As marketing leaders, we live in the world of the dynamic model. We understand that customer sentiment and preference are powerful economic forces. Our role is to bring that perspective to the strategic table, armed with both qualitative and quantitative data. When a policy change is proposed, we must be the ones to ask not just “How much money will this save?” but “How will our customers react, and what will their behavior cost us in the long run?”

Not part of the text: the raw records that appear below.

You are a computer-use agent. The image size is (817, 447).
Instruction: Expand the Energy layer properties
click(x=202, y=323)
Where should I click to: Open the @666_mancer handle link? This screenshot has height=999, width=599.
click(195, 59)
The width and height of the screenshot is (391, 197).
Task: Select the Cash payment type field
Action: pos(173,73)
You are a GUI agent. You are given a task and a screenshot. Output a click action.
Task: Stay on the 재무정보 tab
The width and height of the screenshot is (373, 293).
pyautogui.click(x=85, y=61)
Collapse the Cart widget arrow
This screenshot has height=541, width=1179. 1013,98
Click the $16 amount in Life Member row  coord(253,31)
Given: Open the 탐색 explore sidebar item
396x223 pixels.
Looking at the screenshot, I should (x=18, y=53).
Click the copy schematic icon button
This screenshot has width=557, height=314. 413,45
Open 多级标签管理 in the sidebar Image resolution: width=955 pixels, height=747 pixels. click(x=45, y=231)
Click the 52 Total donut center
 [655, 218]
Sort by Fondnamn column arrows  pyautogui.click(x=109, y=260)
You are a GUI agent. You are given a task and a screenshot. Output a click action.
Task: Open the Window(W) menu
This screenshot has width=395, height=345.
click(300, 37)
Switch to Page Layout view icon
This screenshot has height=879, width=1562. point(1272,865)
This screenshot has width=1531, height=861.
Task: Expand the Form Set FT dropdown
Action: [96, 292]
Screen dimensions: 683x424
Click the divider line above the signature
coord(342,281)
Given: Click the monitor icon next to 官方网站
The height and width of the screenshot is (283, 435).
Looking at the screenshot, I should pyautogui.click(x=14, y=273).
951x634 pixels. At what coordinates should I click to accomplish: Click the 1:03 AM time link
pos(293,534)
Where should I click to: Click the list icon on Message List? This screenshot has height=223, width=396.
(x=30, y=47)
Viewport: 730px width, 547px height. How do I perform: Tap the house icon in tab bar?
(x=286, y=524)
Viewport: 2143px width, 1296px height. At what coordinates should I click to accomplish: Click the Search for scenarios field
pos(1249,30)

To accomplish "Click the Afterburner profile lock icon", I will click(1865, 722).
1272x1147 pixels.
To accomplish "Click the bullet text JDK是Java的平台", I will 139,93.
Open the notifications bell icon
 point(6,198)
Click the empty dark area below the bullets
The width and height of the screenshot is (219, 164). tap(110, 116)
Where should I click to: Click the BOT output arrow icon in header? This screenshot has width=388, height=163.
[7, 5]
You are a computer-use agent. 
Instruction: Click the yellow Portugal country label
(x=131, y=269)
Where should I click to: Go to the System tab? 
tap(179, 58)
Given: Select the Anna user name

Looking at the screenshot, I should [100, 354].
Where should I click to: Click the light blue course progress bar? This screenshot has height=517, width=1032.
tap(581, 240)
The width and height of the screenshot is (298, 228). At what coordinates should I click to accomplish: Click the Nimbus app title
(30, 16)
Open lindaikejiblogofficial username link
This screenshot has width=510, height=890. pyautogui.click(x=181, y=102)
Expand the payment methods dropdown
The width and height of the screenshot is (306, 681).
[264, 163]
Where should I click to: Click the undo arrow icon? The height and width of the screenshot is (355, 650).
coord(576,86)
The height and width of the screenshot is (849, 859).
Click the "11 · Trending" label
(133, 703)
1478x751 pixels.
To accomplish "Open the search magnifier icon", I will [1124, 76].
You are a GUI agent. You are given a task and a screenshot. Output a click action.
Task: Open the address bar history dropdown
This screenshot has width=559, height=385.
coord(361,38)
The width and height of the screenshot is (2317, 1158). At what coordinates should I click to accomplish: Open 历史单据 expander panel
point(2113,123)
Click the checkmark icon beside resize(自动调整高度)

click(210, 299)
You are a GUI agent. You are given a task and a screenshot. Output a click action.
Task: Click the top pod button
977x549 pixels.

The first step in solving these complex, cross-functional problems is ensuring the right people are in the room when decisions are made. All too often, policies that directly impact the customer experience are designed in an operational or financial silo, and marketing is simply tasked with communicating the new, often frustrating, reality to the public.
“One of the biggest challenges is often times when operational decisions are being made, it’s it’s the bean counters…And you know who’s not in the room? Marketing. Customer experience. They’re the ones who are who are left to deal with the customer to implement the policy that might be errant in some way because I think it’s a little short-sighted.”
This is a direct call to action. For marketing leaders to effectively champion the low-effort experience, they must actively seek a seat at the tables where operational policies, return procedures, subscription models, and support structures are designed. It’s not about a turf war; it’s about providing the critical voice of the customer before a decision is finalized, preventing the creation of unnecessary friction from the outset. By embedding a customer-centric, low-effort mindset into the operational DNA of the company, marketing can shift from a reactive to a proactive role in building lasting loyalty.
The path to sustained customer loyalty in the modern enterprise may require a subtle but profound shift in philosophy. It’s time to move beyond the singular focus on creating moments of delight and embrace the powerful, lasting advantage of being effortlessly easy. This means scrutinizing every touchpoint, every policy, and every process through the lens of customer effort. It’s about valuing your customer’s time as much as, if not more than, their money and recognizing that in a world of infinite choice, the path of least resistance is the one most traveled.
The challenge for us as leaders is to look past our own departmental metrics and internal processes to see the journey as our customers do. The ultimate goal isn’t just to be a competent or qualified provider of goods and services; it’s to be the preferable one. And more often than not, “preferable” simply means easier. Perhaps the highest compliment a customer can pay your brand isn’t a five-star review, but the simple, repeated, almost unconscious act of choosing you again and again, precisely because the experience is so seamless it’s forgettable.